Velocity [m/s] v = at,
Distance [m] d = at²/2,


Kinetic energy [J] E = mv²/2 = m(at)²/2 = ma²t²/2,
Power [J/s] is the time derivate of energy d/dt( ma²t²/2 ) = ma²t.
To maintain a constant acceleration requires an amount of power that increases linearly with time.


Example: Accelerate a 1 Dton ≈ 10 tonne craft by 1 G ≈ 10 m/s² for an hour = 3600 s:
Velocity achieved is v = at = 10 m/s² × 3600 s = 36000 m/s.
E = mv²/2 = 10000 kg × (36000 m/s)² / 2 = 6 480 000 000 000 J = 6480 GJ.
Average power is 6480 GJ / 3600 s = 1.8 GJ/s = 1.8 GW = 1800 MW = 1 800 000 kW.
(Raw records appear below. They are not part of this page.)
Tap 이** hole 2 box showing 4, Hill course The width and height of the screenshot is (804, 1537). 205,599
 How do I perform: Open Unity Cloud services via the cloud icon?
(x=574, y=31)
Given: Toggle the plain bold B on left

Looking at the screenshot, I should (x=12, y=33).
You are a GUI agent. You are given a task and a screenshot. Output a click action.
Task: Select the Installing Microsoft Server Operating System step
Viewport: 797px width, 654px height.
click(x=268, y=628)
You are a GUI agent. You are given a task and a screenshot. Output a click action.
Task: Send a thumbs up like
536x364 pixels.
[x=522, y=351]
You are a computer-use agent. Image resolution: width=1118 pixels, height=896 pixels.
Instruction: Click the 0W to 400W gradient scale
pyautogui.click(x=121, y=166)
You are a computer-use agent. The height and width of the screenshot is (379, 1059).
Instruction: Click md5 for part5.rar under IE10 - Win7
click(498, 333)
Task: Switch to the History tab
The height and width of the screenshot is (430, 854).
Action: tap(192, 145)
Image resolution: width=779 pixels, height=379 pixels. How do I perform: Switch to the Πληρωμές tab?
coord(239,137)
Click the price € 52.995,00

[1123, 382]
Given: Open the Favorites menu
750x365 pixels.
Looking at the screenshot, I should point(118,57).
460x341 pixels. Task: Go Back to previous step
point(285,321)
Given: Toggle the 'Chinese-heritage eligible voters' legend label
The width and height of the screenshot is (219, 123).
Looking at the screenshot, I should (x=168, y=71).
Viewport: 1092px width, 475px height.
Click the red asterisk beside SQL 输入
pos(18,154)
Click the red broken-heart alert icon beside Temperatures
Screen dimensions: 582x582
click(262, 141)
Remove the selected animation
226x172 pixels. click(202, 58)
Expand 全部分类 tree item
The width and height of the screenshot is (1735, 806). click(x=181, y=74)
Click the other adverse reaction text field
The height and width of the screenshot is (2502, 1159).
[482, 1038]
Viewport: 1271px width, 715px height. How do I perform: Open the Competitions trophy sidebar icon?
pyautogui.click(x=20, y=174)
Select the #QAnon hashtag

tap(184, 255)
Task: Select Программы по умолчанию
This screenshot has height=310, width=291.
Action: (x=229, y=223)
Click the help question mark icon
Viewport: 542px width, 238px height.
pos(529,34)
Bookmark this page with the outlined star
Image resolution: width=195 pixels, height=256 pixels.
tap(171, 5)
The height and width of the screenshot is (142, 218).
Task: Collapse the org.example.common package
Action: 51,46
Accelerate for two hours and the result is:
Velocity achieved is v = at = 10 m/s² × 7200 s = 72000 m/s.
E = mv²/2 = 10000 kg × (72000 m/s)² / 2 = 25 920 000 000 000 J = 25 920 GJ.
Average power is 25920 GJ / 7200 s = 3.6 GJ/s = 3.6 GW = 3600 MW = 3 600 000 kW.


Conclusion: The power consumed by the M-drive does not generate the acceleration of the craft directly, presumably it is used to trick the outside of the craft (system) to accelerate the craft. Hence the achieved acceleration cannot be used to estimate the power required according to our current technology.

Constant acceleration is just a vast simplification to avoid differential equations (such as the rocket equation) while playing Traveller.


See e.g.:
https://yourquickinfo.com/does-constant-power-mean-constant-acceleration/

 

[AnotherDilbert]

Traveller thruster plates, according to FF&S generate 40 tons of thrust per MW, or the power for 1 G is 0.25 MW per dTon. A 2 G 100 dTon Scout/Courier used 50 MW of power from the type A PP. This would scale a CT power point to 50 MW.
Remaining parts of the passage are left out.